■ **Data records**

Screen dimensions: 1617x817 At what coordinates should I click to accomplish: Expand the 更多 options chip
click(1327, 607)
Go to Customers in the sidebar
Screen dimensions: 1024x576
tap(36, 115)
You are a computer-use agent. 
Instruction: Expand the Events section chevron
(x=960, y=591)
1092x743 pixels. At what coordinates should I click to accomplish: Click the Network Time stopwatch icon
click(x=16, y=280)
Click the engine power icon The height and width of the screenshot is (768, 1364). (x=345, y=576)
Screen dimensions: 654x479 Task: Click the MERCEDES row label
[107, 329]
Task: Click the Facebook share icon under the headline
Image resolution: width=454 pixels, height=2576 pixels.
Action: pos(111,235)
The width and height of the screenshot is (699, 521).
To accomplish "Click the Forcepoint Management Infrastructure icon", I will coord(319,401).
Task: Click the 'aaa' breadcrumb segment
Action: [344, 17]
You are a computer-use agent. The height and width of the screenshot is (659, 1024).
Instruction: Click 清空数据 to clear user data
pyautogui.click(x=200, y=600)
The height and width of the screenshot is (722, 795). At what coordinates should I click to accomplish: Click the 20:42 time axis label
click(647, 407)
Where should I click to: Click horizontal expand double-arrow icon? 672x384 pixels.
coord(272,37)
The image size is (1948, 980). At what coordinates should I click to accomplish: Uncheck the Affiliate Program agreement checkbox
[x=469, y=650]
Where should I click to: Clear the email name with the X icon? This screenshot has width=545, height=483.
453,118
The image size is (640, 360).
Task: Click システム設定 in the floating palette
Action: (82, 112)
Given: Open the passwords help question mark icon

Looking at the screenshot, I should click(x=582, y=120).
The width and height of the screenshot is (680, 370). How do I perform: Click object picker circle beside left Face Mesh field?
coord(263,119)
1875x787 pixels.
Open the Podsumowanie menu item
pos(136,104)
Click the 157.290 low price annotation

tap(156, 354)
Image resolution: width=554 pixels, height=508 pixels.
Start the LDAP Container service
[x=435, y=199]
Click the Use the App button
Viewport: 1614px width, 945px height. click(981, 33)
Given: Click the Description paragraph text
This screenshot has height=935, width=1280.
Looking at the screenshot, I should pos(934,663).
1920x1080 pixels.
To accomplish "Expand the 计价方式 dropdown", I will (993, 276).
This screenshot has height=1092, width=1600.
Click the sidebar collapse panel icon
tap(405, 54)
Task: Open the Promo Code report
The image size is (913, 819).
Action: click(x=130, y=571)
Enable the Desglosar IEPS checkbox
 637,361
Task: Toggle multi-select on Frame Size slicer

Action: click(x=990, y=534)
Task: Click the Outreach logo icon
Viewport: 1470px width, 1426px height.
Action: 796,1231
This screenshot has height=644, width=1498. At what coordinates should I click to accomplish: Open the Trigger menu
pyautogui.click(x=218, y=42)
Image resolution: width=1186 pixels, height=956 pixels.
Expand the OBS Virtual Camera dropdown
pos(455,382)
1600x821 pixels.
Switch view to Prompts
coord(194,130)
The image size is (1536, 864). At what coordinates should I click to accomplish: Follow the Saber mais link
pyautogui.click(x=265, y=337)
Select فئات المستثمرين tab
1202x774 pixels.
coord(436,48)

■ **Instructions for the task**
Among the lines above, please find those with "computer" and copy them.

■ **Task solution**
You are a computer-use agent. 
You are a computer-use agent. The height and width of the screenshot is (659, 1024).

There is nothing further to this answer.